Il nous faut sçavoir que Francion fut contraint de permettre que le valet de chambre de Raymond l’habillât d’un riche vêtement à l’antique qu’il lui avoit apporté. Il s’enquit pourquoi il ne le vêtoit point à la françoise, et n’eut point d’autre réponse, sinon qu’il obéissoit au commandement de son seigneur. Le maître d’hôtel lui ayant dit encore, quelque temps après, qu’assurément Raymond avoit envie de l’ôter du monde, il dit qu’il croyoit donc qu’avec les habits de théâtre qu’il lui envoyoit il lui vouloit faire jouer une tragédie où il représenteroit le personnage de quelqu’un que l’on avoit mis à mort au temps passé, et que l’on le tueroit tout à bon. Je ne sçais pas comment il veut faire, reprit le maître d’hôtel ; car même à peine ai-je pu apprendre le peu que j’en sçais, que je vous ai rapporté fidèlement par une compassion charitable, afin que vous vous prépariez à sortir de ce monde.
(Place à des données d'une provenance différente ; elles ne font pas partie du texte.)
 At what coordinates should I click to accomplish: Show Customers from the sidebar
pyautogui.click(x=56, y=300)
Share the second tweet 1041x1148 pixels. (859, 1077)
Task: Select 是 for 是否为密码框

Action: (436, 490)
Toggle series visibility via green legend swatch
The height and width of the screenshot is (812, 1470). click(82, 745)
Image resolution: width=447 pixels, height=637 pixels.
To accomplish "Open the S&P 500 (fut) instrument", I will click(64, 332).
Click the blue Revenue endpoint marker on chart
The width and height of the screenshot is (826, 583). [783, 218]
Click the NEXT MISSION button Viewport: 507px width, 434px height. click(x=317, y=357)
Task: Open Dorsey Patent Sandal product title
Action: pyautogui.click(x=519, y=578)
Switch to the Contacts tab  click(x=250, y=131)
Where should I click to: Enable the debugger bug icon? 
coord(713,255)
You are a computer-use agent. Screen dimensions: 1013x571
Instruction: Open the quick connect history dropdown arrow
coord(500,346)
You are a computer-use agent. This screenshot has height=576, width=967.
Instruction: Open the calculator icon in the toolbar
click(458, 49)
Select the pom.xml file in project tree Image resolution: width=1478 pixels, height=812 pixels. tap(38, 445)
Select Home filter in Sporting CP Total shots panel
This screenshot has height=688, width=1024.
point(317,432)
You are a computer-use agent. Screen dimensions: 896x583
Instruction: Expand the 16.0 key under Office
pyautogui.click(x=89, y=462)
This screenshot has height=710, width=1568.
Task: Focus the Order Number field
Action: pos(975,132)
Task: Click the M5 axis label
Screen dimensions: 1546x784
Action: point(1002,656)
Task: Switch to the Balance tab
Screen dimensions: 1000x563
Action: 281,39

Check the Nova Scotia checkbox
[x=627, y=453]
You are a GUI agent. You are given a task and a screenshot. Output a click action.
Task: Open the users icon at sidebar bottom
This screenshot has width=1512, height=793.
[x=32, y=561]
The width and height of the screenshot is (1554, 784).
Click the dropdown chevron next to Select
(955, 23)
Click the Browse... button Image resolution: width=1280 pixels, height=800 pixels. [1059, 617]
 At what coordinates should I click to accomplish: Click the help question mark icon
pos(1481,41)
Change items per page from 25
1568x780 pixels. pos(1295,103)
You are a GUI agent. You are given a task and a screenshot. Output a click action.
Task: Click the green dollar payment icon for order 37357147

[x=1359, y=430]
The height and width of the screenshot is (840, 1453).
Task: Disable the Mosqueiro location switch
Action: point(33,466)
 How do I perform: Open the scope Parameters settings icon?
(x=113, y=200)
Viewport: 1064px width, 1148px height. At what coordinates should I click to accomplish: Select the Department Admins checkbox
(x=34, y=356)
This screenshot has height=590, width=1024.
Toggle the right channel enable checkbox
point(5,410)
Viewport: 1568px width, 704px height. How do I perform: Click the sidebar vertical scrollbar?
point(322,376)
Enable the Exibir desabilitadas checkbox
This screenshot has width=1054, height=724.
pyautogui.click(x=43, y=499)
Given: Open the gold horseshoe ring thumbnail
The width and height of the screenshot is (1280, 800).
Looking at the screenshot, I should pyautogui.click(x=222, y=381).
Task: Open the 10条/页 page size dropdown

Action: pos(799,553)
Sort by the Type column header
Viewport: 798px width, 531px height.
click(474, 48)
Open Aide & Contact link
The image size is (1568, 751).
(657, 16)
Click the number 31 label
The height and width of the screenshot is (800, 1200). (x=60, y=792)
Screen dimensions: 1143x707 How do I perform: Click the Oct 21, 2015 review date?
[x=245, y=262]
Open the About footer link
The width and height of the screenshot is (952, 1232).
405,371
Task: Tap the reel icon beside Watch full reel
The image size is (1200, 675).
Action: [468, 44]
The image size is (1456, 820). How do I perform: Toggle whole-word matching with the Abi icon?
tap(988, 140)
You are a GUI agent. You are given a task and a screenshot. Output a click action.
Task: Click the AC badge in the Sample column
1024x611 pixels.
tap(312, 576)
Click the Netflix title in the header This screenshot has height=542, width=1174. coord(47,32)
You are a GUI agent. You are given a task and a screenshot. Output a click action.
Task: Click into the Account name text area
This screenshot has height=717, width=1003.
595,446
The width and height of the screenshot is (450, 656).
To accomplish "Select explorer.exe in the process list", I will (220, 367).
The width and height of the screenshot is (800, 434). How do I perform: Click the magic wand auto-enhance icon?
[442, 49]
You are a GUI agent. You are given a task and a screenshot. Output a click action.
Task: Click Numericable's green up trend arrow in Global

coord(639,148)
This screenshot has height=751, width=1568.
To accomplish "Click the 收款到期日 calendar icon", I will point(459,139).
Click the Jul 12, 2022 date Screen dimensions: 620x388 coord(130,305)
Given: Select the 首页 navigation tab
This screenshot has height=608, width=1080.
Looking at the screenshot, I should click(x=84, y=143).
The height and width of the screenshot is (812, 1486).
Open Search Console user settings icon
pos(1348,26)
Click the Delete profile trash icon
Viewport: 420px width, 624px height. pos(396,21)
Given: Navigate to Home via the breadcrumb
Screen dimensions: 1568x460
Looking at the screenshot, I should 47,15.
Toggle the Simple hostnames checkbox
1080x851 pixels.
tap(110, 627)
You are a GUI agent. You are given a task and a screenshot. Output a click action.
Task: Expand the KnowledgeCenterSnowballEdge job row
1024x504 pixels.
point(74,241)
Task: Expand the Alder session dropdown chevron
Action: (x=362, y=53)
Au reste, vous ne vous devriez pas gausser comme vous faites, monsieur, car vous êtes plus proche de votre fin que vous ne pensez. Je ne sçaurois quitter mon humeur ordinaire, quelque malheur qui m’avienne, dit Francion ; et puis je vous assure que je ne redoute point un passage auquel je me suis dès longtemps résolu, puisque tôt ou tard il le faut franchir. Je ne me fâche que de ce que l’on me veut faire mourir en coquin. Si mon roi, par permission divine, sçait des nouvelles de cette mé-

  1. De là le sous-titre Fléau des vicieux, dont nous avons parlé, page 4 de l’avant-propos.